The latter pathway was of particular interest, Tishkoff said, since the thyrotropin-releasing hormone receptor mediates the release of thyroid hormone, which itself contributes to thermoregulation, reproduction, immunity, and stature.
Coupled with the observation that Western Pygmy populations are less prone to goiter than neighboring Bantu populations, researchers speculated that the same thyroid-related features that may have helped Pygmy populations adapt to their iodine poor diet could also have contributed to other physiological changes, including height.
"It's intriguing to think that an adaptation to an aspect of their diet might also influence other aspects of their metabolism and other aspects of their phenotype," Tishkoff said.
Because they were underpowered to look for associations with height genome-wide, owing to their small sample size, researchers started by looking at height-related variants within regions under selection in the Pygmy genomes.
Again, that search brought them back to the same chromosome 3 region that caught their eye in earlier analyses.
In Pygmy and other human populations, the region contains eight SNPs in complete linkage disequilibrium with one another, Tishkoff explained, perhaps due to an ancient inversion polymorphism that hinders recombination at that site in the genome.

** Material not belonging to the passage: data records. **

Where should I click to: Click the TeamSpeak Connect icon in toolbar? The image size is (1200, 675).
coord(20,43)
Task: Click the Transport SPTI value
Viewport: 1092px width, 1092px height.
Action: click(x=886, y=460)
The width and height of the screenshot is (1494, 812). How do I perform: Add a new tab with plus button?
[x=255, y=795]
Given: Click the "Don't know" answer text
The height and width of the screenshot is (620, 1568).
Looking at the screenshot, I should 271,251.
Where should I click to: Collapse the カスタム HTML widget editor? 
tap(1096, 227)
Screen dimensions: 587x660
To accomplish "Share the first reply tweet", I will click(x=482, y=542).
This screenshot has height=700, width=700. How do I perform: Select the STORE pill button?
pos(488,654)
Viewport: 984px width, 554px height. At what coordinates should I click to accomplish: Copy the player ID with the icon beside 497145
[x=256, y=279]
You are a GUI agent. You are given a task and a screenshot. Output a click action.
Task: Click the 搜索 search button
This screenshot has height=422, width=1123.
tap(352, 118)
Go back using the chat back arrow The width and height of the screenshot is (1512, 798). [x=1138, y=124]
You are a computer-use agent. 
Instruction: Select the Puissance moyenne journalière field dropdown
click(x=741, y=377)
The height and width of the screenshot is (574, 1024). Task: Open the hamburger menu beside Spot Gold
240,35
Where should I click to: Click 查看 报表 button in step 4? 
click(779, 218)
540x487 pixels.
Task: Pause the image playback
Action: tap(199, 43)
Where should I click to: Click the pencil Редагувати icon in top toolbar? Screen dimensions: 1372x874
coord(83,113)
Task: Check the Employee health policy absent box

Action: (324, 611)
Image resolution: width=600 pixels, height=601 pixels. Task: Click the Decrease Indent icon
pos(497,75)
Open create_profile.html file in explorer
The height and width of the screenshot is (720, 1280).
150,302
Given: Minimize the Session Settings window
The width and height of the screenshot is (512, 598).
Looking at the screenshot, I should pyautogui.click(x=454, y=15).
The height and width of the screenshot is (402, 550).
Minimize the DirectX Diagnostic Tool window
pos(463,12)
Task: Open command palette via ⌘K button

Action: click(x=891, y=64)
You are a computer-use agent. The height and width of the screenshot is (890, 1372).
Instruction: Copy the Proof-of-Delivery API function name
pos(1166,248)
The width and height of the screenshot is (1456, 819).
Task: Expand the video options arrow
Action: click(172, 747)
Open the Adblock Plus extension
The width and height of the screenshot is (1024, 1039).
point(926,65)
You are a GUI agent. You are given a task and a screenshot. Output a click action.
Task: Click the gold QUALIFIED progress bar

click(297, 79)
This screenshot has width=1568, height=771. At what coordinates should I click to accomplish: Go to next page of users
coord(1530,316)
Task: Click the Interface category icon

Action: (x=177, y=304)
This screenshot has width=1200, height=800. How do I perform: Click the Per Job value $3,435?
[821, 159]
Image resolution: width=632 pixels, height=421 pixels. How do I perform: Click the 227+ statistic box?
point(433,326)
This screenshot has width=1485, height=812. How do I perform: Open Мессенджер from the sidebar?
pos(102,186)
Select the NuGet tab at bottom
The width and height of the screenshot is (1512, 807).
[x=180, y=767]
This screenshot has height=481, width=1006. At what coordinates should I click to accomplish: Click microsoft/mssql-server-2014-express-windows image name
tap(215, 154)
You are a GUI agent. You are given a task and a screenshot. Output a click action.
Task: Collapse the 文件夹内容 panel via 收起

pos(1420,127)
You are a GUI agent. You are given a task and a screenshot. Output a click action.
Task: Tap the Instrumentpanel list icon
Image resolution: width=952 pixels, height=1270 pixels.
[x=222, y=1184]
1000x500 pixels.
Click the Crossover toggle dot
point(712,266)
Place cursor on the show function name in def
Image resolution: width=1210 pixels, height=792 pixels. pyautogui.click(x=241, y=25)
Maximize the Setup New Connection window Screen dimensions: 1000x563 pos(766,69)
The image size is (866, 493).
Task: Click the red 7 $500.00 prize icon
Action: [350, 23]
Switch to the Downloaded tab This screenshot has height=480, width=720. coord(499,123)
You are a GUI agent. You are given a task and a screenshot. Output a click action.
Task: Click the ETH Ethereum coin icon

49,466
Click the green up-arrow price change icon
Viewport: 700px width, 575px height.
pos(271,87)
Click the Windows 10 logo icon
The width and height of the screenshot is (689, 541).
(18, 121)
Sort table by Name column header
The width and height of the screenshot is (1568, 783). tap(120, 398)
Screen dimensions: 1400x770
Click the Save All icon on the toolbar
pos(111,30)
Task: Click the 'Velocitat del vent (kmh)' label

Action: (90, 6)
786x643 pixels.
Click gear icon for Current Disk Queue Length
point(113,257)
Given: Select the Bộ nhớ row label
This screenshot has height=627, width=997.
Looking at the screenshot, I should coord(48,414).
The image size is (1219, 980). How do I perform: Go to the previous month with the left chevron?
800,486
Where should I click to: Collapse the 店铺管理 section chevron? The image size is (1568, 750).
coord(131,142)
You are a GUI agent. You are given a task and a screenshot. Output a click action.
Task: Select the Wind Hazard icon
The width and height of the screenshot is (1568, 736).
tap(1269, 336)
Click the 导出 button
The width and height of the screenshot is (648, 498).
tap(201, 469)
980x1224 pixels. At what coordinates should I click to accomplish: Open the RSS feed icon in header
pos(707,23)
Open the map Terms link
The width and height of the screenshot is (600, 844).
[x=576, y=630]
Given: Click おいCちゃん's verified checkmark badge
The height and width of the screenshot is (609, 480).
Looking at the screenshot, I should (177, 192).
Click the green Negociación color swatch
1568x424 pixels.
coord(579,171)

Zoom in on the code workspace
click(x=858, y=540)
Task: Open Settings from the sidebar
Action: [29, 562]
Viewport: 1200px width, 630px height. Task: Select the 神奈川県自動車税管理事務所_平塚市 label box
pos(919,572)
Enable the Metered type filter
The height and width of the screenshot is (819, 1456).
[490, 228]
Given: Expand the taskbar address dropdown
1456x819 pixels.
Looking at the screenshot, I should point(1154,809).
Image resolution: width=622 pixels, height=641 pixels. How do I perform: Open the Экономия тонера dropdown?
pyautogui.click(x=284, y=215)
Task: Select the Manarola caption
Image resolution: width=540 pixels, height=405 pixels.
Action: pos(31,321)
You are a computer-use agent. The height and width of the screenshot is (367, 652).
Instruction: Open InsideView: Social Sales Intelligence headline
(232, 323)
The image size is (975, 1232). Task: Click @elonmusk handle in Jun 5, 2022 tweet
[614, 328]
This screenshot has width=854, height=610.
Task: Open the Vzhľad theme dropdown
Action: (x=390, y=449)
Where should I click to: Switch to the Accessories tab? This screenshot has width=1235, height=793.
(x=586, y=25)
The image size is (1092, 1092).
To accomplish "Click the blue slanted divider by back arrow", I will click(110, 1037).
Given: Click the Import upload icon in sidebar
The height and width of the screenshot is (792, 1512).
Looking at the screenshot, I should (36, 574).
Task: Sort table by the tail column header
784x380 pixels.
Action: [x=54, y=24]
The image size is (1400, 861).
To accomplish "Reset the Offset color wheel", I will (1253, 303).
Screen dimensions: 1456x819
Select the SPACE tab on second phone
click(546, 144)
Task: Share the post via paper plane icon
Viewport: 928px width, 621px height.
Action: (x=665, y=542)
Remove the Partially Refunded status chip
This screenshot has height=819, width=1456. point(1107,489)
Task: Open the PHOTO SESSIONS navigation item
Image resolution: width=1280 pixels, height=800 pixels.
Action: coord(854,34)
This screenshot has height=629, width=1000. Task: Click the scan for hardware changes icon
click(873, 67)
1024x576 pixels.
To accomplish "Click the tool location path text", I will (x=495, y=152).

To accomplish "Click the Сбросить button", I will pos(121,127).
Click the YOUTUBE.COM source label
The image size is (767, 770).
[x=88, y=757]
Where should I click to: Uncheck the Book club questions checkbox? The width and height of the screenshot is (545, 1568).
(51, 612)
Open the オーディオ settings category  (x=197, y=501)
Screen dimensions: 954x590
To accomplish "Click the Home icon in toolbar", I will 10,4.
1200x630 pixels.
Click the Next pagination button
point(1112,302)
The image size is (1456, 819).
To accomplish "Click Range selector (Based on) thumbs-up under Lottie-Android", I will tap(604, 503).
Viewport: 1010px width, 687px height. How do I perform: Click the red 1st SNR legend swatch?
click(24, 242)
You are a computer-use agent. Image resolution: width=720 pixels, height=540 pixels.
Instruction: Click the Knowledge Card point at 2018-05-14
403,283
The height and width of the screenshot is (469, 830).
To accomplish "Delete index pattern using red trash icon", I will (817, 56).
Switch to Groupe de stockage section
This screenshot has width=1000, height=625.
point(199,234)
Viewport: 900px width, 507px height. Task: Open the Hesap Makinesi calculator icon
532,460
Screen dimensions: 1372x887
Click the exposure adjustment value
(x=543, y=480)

The frequency with which variants in the chromosome 3 region are found in Pygmy populations is of interest, since this area contains a gene called CISH, which codes for an immune regulatory protein that also curbs human growth hormone receptor activity. Also found in the region: DOCK3, one of the genes falling near variants that influence height in European populations.
Of the 180 or more genes associated with height in European populations, though, DOCK3 was the only one that was also a height-related candidate gene in Western African Pygmies, suggesting these populations have distinct genetic architecture for height compared to Europeans.
Meanwhile, a broader search for variants with ties to height in the Pygmy populations pointed to SNPs in and around genes in growth hormone and insulin-related pathways.
Because the array used for the study was designed to target SNPs in other populations, those involved in the study say there are likely functionally important variants that were missed in the current analysis. For instance, Tishkoff suspects there may be undetected regulatory variants affecting the growth hormone and insulin-related pathways identified in their current analysis.
"We're going to need whole-genome studies and gene expression studies in the right tissues to be able to identify these variants," she said.